TASK :: Using the data below, return the stretch from the line that contains "This screenshot has height=590, width=849." through the line that contains "Given: Click the Close button in Scene dialog", both included, exactly as it stands and nothing beyond it.

START DATASET EXTRACT

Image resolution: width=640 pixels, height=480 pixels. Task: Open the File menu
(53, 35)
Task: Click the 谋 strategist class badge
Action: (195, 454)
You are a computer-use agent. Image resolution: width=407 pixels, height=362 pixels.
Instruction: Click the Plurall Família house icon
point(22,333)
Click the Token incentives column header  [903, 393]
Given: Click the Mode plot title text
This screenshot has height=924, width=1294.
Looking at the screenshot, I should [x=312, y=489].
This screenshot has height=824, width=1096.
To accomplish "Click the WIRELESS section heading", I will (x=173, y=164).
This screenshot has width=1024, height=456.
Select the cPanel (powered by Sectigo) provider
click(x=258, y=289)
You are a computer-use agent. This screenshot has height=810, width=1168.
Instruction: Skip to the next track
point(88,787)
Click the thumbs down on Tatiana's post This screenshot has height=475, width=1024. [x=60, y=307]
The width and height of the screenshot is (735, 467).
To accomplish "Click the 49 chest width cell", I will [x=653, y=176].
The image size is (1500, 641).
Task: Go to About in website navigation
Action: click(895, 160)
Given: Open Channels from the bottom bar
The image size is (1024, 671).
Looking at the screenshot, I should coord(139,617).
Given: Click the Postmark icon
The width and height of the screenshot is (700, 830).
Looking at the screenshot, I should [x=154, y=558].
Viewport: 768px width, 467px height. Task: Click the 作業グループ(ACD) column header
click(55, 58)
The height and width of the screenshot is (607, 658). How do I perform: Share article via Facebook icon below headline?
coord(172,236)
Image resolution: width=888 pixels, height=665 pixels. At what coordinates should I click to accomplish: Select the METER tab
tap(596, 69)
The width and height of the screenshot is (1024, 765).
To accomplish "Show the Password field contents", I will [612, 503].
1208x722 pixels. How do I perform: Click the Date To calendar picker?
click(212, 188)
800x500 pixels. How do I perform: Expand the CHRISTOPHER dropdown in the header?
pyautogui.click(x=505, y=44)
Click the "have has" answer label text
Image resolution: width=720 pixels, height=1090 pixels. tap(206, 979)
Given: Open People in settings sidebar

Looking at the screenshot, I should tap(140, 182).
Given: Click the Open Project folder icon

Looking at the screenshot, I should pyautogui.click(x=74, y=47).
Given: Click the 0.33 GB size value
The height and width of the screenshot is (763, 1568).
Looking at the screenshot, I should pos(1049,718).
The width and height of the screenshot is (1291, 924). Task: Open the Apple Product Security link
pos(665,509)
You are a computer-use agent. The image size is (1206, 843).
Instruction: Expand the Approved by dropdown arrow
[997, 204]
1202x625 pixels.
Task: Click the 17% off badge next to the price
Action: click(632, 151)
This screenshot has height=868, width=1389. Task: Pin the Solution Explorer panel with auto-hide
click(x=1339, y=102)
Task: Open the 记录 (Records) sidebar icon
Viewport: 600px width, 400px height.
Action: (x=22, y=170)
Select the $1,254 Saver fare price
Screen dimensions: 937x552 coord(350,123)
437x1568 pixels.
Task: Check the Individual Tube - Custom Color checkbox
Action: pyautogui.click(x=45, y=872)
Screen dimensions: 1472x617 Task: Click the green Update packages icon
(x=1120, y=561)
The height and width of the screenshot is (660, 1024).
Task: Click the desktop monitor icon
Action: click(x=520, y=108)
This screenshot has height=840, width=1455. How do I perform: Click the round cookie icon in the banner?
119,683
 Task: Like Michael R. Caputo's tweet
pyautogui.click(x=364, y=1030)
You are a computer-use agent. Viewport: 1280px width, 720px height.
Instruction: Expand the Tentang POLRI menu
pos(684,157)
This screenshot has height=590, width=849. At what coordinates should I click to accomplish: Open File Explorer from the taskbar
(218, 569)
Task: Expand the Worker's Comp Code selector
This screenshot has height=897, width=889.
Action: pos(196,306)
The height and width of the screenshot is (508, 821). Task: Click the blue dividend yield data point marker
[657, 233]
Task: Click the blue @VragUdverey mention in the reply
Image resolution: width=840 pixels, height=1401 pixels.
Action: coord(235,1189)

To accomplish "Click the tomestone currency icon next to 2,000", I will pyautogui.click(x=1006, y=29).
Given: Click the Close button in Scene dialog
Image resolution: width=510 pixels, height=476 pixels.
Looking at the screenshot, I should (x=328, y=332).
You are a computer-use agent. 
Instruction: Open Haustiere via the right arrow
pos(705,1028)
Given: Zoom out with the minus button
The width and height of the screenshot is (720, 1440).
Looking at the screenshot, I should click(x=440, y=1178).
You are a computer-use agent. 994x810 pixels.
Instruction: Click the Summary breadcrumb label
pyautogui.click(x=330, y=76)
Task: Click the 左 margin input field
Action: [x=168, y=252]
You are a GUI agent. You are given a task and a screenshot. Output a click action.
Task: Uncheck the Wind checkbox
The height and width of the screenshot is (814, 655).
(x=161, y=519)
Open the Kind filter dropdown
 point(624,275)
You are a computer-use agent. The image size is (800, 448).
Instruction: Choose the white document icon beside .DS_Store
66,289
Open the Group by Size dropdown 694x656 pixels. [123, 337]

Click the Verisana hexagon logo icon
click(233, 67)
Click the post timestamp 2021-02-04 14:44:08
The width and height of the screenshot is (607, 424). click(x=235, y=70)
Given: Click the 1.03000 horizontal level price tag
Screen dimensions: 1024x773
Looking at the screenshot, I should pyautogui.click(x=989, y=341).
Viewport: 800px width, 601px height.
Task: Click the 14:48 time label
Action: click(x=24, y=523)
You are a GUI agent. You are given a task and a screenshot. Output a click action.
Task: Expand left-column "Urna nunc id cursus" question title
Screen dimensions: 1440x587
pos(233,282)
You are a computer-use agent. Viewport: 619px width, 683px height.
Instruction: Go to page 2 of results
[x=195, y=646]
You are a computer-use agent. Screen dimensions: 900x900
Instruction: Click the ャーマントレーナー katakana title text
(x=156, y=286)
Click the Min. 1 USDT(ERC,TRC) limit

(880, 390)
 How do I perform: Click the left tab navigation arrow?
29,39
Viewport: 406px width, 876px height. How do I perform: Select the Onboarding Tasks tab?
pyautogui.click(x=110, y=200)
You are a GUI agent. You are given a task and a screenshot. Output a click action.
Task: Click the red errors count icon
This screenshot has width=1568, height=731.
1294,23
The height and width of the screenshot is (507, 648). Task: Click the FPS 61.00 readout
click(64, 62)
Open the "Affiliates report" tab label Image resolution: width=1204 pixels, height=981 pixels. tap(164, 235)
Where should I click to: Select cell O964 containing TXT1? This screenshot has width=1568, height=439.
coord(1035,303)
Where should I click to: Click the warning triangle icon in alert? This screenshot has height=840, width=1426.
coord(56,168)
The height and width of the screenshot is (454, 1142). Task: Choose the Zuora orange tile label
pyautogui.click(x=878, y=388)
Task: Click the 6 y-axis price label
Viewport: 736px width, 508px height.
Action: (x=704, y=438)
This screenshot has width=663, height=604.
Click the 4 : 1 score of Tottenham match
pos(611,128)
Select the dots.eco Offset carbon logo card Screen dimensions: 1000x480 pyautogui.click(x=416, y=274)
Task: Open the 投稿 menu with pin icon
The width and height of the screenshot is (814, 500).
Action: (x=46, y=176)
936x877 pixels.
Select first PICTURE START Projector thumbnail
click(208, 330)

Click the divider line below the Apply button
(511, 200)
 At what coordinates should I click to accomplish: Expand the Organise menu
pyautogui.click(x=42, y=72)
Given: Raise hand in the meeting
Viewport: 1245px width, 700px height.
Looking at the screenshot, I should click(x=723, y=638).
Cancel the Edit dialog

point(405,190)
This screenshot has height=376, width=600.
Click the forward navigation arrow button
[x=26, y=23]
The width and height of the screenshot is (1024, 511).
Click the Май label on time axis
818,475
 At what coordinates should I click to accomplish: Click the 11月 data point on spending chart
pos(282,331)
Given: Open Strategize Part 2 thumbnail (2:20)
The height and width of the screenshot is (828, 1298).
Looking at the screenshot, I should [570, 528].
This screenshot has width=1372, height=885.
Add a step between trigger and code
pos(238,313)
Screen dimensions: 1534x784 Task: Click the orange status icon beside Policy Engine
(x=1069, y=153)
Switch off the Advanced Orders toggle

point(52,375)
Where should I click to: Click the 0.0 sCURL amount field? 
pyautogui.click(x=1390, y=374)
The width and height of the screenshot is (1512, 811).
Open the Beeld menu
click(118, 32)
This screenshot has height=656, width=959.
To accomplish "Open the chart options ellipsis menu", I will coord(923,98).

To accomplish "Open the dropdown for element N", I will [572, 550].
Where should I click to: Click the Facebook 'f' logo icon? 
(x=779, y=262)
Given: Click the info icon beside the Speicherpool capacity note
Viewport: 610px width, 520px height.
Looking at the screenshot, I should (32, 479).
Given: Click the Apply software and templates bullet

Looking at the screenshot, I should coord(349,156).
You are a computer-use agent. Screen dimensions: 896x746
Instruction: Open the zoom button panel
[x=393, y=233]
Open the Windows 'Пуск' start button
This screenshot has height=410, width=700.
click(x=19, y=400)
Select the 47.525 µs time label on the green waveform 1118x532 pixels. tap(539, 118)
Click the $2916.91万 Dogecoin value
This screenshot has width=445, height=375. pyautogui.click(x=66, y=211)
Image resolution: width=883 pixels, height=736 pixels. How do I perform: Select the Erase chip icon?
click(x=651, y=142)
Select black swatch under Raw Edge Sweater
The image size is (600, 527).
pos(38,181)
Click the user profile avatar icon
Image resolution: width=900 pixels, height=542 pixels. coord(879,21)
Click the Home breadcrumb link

END DATASET EXTRACT

OUTPUT OF THE TASK ::
This screenshot has height=590, width=849. At what coordinates should I click to accomplish: Open File Explorer from the taskbar
(218, 569)
Task: Expand the Worker's Comp Code selector
This screenshot has height=897, width=889.
Action: pos(196,306)
The height and width of the screenshot is (508, 821). Task: Click the blue dividend yield data point marker
[657, 233]
Task: Click the blue @VragUdverey mention in the reply
Image resolution: width=840 pixels, height=1401 pixels.
Action: coord(235,1189)

To accomplish "Click the tomestone currency icon next to 2,000", I will pyautogui.click(x=1006, y=29).
Given: Click the Close button in Scene dialog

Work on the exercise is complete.